- [MISE EN PRATIQUE]
1) Énumérez les supports qui, d'après le texte sur la photographie, ne vont plus sans photographies.
2) Traduisez en anglais cette phrase du texte sur la photographie : « Les plus « belles » photos sont toujours des photos déjà vues. »
3) Remplacez « photographe » par « reporter » dans la partie du texte sur la photographie qui commence par les mots « Car le mensonge » et se termine par « ils le revendiquent. », puis recopiez cette partie.

Photographie tenue en laisse, mais pour combien de temps ? Quand Man Ray dit : « Je peins ce qui ne peut pas être photographié. Je photographie ce que je n'ai pas envie de peindre », lorsque John Heartfield s'empare des ciseaux et invente le photomontage politique, n'est-ce pas d'abord pour reprendre pied dans le flot croissant des images qui, désormais, tyrannisent ? Plus de mur, plus de revue, plus de journal sans photographies. L'appareil passant, seul, pour capter la réalité (« même si le document est falsifié et posé » dit Heartfield), il est devenu l'instrument du mensonge généralisé.
Car le mensonge est inhérent à la photo. Incapable de réunir tous les matériaux nécessaires à sa démonstration, le photographe, même de bonne foi, n'utilise que les plus immédiatement accessibles. Il tronque, simplifie à l'extrême et n'enregistre, en fin de compte, qu'« une » réalité : la plus communément admise, faute de quoi le cliché « ne parle pas » assez. Les plus « belles » photos sont toujours des photos déjà vues. Seules les photos échappant à leur auteur parviennent, parfois, à forcer le carcan de la réalité admise comme si, tout à coup, la réalité se vengeait et, bien sûr, les images des créateurs. Ils ne captent, eux, qu'une vérité : la leur. Et ils le savent. Mieux : ils le revendiquent.
Ainsi, c'est parce qu'ils ne peuvent plus croire à la photographie, et qu'il leur faut un instrument aussi puissant qu'elle, que Man Ray et John Heartfield deviennent photographes ».

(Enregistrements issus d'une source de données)
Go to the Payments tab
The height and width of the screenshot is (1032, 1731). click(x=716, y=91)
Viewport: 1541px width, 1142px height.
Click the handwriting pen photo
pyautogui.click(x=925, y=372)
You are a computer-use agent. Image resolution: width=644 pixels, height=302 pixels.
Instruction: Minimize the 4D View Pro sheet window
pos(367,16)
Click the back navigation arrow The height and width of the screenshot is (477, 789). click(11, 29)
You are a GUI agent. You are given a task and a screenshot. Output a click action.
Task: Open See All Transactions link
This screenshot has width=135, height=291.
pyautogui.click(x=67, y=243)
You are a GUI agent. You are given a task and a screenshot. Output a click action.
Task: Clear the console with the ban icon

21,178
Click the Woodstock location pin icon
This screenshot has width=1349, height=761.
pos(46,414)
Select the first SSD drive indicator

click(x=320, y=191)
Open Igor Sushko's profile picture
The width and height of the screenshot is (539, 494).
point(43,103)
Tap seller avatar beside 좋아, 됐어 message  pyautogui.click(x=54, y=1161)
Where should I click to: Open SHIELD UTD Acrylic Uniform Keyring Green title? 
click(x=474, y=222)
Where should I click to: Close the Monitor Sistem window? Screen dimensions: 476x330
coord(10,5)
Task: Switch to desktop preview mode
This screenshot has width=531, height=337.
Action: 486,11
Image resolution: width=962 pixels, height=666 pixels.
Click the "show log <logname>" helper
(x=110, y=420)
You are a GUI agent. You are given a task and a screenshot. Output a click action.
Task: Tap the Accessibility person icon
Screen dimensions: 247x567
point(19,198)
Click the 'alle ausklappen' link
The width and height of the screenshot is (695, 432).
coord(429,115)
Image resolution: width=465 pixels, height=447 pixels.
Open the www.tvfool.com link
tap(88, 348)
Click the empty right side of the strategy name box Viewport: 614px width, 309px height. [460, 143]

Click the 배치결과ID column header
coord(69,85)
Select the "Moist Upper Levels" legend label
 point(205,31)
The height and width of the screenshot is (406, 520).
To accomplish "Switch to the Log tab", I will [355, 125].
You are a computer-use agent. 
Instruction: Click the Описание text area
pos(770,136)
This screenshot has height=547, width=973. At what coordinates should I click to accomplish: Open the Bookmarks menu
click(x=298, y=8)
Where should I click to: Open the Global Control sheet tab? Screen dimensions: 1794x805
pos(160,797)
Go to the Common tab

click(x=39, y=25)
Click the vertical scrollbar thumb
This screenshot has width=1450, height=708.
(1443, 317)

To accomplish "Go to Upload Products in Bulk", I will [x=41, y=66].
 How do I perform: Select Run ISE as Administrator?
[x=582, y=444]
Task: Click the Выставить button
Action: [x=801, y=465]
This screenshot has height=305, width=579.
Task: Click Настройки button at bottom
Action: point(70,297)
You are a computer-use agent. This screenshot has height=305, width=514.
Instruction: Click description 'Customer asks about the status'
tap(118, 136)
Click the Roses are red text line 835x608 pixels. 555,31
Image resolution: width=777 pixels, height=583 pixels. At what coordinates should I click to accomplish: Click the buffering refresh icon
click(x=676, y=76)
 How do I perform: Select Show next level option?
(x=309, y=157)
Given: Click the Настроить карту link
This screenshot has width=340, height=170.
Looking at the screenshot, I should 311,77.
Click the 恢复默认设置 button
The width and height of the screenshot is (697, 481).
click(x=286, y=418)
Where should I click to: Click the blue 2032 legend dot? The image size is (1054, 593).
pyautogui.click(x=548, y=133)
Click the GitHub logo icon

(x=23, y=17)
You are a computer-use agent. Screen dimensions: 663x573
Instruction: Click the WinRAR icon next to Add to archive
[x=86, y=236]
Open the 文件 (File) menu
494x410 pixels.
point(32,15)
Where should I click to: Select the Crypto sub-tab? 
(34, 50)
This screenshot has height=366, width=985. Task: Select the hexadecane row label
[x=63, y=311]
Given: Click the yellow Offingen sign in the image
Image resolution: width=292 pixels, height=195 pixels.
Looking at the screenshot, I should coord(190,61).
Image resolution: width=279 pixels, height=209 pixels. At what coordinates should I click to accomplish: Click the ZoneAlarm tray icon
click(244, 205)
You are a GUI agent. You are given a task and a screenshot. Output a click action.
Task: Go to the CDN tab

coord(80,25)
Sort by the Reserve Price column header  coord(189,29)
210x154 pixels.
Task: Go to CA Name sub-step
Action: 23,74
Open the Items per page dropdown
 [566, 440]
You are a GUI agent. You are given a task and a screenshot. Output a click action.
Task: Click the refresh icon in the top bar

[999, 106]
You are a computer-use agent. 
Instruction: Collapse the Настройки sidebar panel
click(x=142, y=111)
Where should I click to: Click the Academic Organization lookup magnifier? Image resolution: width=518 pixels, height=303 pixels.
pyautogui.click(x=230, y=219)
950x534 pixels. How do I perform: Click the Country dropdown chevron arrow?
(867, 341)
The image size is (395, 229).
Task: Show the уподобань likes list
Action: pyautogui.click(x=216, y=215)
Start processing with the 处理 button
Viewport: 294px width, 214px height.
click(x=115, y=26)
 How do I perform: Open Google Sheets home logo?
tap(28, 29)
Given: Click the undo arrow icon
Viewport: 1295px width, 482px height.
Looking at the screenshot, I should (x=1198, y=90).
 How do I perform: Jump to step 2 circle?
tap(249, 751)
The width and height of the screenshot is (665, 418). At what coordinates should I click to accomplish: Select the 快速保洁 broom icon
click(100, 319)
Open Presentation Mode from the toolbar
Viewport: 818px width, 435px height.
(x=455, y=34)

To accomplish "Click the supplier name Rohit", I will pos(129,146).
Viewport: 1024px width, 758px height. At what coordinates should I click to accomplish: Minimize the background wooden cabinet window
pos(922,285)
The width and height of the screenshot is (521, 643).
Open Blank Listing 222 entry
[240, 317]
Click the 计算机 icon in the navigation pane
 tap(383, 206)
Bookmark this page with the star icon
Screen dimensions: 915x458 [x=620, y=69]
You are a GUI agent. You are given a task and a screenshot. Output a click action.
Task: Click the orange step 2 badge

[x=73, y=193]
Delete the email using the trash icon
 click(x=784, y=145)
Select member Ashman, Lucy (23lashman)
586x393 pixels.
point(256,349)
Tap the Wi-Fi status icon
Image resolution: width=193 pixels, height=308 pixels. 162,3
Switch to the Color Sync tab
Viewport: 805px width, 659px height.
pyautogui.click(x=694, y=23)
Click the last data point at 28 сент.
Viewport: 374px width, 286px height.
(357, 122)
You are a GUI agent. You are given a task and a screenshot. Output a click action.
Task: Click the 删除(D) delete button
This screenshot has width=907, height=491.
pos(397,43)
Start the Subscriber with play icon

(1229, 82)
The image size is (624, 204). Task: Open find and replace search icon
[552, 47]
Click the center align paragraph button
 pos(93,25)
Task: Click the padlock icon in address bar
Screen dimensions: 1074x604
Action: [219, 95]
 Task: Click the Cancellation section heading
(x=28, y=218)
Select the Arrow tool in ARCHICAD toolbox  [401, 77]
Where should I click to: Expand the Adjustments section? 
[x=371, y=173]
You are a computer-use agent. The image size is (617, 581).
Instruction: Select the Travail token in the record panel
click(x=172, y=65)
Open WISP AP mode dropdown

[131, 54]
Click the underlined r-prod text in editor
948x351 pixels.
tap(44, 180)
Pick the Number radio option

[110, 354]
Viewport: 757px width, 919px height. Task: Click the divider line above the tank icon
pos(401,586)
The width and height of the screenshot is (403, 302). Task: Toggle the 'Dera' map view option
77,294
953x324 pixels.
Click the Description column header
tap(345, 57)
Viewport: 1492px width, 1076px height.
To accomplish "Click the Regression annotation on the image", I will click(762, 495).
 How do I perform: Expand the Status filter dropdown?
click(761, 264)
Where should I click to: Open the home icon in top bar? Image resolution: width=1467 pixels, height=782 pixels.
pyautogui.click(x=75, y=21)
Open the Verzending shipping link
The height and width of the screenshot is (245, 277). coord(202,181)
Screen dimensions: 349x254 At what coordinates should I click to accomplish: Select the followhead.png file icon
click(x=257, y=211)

- [RÉPONSES]
1) Le mur, la revue, le journal.

2) The most "beautiful" photos are always photos that have already been seen.

3)
Car le mensonge est inhérent à la photo. Incapable de réunir tous les matériaux nécessaires à sa démonstration, le reporter, même de bonne foi, n'utilise que les plus immédiatement accessibles. Il tronque, simplifie à l'extrême et n'enregistre, en fin de compte, qu'« une » réalité : la plus communément admise, faute de quoi le cliché « ne parle pas » assez. Les plus « belles » photos sont toujours des photos déjà vues. Seules les photos échappant à leur auteur parviennent, parfois, à forcer le carcan de la réalité admise comme si, tout à coup, la réalité se vengeait et, bien sûr, les images des créateurs. Ils ne captent, eux, qu'une vérité : la leur. Et ils le savent. Mieux : ils le revendiquent.